The differences between women’s and men’s attitudes towards their health have been well studied and recognised. Women are more likely to utilise healthcare services than men and are also 50% more likely to receive a wrong initial diagnosis. Such mistakes are especially fatal in the case of cardiac illnesses such as heart attacks. This article explores the possible reasons why women with heart disease are more likely to be misdiagnosed and less likely to be treated or discharged quickly.
Reason 1 - Heart attack rates are lower in younger women than younger men, so symptoms are more likely to be dismissed.
Reason 2 - Women’s symptoms of heart diseases are more unpredictable
This article dismisses both of these reasons as heart attacks are not a rare occurrence in hospitals, even for women, so doctors must still be well experienced in diagnosing them. Moreover, symptoms of heart attacks are broadly similar in men and women, with a few exceptions, so this should not be causing such huge differences in diagnoses.
Reason 3 - Interestingly, many studies that show such strong differences in health outcomes for men and women also reveal that these differences in outcomes were only seen when the doctor is male! A study on physician gender and treatment showed that women had much higher rates of survival when treated by another woman. This brings us to wonder whether this is because male doctors perceive more traditionally feminine characteristics in women to be more dramatic, hysterical, or overblown — hence more likely to dismiss women’s symptoms.

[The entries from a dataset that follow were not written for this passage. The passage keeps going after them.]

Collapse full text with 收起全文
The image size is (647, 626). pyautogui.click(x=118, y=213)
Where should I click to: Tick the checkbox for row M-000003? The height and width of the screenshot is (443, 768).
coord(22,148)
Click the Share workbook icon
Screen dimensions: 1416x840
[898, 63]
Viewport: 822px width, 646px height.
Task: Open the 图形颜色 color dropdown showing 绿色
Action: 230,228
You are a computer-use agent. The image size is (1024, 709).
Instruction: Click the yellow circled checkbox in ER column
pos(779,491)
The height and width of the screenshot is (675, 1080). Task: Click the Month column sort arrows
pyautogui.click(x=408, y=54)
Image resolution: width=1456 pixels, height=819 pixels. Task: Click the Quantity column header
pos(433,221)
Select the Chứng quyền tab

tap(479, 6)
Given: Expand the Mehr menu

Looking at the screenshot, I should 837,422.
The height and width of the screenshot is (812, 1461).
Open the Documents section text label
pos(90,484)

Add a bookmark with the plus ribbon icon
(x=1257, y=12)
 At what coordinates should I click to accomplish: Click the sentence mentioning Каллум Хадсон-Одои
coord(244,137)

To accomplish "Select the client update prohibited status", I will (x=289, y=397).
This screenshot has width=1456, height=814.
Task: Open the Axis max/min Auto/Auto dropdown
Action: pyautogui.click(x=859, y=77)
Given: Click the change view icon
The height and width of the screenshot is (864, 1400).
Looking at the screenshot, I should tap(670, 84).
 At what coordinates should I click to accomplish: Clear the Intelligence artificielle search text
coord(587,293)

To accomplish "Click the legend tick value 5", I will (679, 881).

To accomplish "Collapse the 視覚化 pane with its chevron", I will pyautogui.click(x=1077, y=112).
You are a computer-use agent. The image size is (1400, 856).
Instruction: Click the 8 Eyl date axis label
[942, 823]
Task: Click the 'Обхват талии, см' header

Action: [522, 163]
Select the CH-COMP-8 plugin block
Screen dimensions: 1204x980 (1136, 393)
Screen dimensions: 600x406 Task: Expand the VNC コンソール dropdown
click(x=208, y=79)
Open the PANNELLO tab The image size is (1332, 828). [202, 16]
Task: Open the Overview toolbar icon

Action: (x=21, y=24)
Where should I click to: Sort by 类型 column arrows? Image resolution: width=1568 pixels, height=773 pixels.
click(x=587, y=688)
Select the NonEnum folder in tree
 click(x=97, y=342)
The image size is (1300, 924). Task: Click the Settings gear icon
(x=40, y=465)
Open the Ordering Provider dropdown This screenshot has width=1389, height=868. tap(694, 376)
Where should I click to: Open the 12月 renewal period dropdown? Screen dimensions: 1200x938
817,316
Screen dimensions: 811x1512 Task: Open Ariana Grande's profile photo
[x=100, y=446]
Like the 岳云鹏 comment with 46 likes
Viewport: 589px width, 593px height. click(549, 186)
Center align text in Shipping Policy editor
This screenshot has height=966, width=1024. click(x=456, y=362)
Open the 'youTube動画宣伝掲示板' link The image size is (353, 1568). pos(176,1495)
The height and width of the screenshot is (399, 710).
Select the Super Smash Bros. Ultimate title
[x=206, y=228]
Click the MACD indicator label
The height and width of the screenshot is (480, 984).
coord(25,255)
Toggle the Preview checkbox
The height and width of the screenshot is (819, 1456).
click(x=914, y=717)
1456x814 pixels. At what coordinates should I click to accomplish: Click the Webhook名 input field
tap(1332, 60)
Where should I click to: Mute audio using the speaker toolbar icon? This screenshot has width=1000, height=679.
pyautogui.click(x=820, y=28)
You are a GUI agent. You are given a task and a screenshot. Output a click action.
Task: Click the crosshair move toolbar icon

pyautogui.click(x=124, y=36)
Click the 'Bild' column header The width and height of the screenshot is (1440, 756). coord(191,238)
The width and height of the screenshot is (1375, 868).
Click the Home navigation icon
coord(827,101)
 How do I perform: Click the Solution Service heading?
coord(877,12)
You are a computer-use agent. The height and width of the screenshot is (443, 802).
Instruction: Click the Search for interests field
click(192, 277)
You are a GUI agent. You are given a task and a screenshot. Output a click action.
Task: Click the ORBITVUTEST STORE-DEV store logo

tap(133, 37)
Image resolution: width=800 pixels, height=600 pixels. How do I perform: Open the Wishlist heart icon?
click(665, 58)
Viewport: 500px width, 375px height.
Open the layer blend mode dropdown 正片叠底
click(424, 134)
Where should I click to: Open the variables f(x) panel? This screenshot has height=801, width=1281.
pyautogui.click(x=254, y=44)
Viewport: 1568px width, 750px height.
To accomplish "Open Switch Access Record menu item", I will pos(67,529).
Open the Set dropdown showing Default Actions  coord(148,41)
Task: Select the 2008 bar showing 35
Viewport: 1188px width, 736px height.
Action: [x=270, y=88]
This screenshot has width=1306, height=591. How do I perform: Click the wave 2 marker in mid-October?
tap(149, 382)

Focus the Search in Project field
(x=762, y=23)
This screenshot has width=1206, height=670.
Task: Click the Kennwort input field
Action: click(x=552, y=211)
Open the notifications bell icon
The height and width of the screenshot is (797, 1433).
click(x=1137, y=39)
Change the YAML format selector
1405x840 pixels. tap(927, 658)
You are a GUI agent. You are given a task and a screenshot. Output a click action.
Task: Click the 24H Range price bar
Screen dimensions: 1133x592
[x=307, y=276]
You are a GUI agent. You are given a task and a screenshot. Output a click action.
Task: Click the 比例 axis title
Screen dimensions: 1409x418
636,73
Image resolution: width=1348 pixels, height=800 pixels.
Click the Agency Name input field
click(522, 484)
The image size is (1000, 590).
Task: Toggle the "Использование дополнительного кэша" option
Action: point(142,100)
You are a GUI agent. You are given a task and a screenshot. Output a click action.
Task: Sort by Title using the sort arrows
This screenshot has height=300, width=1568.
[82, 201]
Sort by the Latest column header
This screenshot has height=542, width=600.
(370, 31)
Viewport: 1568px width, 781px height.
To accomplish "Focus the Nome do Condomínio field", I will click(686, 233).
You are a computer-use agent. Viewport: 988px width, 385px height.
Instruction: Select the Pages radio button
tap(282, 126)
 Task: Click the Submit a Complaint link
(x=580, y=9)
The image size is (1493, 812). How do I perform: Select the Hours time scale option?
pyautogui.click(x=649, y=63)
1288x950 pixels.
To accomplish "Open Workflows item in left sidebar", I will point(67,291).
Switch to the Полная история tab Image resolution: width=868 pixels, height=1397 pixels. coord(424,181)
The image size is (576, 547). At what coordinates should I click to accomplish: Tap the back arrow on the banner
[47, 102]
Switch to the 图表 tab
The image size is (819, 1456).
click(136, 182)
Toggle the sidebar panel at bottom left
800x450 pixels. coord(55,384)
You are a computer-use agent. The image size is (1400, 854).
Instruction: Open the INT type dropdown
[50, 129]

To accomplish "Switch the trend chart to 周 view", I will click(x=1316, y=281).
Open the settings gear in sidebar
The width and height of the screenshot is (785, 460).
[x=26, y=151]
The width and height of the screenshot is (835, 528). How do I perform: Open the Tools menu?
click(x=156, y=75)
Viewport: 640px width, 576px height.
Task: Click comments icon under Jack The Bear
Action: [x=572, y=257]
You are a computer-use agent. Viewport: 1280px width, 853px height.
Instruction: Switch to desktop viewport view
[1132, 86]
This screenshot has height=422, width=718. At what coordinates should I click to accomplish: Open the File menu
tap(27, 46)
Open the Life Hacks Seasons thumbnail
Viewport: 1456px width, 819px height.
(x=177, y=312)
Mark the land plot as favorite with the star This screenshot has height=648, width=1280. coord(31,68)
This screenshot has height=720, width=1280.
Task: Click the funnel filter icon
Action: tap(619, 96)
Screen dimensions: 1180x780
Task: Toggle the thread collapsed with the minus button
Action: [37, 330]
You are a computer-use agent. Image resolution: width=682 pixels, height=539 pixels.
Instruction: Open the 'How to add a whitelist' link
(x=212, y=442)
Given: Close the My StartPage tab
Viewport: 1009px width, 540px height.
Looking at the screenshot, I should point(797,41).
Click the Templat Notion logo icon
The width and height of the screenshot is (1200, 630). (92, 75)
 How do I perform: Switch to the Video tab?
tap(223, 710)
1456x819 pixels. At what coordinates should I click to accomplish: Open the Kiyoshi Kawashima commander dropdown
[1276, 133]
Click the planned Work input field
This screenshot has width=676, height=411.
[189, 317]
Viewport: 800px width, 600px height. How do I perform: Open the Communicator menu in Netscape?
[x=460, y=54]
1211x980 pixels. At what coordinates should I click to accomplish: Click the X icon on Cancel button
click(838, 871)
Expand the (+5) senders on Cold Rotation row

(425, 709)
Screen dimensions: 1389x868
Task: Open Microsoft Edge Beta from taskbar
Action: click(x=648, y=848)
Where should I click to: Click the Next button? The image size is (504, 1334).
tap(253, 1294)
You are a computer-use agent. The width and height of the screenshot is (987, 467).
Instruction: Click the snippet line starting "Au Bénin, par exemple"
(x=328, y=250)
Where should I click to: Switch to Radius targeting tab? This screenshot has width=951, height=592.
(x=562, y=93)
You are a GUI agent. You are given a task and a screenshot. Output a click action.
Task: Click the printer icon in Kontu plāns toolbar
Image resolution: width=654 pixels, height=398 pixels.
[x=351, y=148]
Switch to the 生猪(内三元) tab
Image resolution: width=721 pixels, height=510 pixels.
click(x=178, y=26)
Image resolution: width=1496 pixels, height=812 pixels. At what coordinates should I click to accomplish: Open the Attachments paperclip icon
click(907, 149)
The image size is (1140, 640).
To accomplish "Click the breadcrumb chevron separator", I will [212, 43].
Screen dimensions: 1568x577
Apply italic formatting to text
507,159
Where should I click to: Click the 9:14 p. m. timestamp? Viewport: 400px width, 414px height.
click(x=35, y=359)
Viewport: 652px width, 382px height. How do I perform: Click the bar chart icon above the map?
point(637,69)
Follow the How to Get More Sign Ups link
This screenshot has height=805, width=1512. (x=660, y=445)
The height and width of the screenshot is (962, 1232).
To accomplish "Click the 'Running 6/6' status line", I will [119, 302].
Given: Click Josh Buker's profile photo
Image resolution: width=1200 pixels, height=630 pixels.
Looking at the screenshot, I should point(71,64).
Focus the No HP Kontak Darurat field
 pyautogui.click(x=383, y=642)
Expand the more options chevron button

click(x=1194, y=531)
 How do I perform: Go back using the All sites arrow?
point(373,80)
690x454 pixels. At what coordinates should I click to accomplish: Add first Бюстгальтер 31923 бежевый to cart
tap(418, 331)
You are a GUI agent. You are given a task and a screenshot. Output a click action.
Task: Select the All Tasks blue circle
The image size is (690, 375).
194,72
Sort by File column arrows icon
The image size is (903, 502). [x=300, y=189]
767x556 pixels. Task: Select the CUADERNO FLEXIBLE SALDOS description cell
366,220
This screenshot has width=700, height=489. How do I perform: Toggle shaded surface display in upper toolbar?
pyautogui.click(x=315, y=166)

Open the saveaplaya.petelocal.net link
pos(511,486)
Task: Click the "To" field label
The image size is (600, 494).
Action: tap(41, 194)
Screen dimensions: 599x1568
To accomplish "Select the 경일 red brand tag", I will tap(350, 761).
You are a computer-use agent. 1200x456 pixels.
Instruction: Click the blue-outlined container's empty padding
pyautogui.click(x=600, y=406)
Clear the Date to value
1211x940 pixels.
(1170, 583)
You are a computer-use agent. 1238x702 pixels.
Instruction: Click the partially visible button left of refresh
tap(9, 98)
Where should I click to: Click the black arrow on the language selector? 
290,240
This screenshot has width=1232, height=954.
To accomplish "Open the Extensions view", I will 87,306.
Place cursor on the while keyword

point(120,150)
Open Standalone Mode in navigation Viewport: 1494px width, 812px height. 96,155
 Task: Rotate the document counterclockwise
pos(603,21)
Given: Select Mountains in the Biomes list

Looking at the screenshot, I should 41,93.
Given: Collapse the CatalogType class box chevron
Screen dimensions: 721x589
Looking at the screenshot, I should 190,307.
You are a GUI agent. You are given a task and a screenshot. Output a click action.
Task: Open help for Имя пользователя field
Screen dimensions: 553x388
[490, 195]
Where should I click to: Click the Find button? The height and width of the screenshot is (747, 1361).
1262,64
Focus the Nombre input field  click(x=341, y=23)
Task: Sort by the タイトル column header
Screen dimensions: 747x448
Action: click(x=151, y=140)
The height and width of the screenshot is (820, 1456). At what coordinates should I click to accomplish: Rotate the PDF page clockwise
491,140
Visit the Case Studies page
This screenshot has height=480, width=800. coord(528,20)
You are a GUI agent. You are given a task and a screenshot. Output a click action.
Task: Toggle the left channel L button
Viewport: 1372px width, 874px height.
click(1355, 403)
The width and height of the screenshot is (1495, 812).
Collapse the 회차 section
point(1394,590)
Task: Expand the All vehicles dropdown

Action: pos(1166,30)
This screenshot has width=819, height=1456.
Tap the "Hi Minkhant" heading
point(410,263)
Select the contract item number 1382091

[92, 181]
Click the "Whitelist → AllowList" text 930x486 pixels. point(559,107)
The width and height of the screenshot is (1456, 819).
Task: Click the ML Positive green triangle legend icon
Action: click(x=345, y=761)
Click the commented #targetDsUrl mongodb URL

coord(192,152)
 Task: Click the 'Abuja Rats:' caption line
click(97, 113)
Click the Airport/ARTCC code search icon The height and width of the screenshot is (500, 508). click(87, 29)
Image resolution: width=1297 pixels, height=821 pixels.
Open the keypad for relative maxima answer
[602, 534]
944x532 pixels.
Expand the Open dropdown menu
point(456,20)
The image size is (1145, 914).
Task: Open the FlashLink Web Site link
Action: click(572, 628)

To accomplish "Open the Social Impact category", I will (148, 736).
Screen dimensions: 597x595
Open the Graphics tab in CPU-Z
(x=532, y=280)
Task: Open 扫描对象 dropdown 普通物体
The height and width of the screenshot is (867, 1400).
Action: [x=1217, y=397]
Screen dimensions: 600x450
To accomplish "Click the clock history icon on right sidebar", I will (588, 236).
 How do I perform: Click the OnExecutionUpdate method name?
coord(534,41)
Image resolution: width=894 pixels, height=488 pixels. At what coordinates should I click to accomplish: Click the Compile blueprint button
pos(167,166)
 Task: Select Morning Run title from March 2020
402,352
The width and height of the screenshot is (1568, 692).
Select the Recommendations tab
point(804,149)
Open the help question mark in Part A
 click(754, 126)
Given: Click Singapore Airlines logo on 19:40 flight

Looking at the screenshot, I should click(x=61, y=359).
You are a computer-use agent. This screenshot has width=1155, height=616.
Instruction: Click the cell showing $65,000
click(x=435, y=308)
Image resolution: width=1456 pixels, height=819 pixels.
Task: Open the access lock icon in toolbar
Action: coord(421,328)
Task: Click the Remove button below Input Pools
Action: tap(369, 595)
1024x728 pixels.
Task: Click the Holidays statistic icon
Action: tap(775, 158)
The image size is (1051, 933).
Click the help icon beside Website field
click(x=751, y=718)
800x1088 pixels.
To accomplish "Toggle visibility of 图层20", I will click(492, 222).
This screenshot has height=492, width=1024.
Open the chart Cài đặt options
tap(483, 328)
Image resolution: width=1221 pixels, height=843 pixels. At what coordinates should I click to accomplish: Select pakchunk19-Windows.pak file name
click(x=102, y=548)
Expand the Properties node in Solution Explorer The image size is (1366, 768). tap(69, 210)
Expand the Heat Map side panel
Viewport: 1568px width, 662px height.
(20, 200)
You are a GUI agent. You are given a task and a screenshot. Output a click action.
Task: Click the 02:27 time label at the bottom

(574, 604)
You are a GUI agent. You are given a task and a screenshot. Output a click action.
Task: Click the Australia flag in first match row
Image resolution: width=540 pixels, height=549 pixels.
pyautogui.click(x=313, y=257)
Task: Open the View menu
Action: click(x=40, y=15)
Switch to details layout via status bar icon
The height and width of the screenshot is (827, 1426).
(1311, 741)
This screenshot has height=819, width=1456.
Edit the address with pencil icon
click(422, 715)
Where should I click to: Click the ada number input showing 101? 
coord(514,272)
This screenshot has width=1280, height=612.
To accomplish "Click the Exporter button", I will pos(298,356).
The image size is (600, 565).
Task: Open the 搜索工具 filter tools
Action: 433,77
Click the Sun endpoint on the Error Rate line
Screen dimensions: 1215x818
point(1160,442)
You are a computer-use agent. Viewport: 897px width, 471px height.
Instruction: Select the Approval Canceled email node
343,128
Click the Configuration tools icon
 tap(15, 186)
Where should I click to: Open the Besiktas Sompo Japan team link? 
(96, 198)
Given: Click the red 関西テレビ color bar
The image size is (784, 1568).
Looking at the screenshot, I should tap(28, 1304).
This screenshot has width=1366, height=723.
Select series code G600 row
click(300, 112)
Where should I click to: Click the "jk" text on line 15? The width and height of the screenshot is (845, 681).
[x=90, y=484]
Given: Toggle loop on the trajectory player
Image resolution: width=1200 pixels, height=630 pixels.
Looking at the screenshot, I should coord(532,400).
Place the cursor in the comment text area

One obvious solution to this is to have a more gender-balanced team in hospitals. However, this is appearing to be more difficult in cardiology, which is seen as a traditionally male field, perhaps due to the use of complex devices inserted into the heart, which attracts more men to the occupation. There have been many attempts to promote women in cardiology, however, this has not led to sufficient results. ‘In the US, more than 50% of medical school students are women but this figure drops to only 4.5% for the practising “interventional” cardiologists (the ones using catheters to treat heart attacks)’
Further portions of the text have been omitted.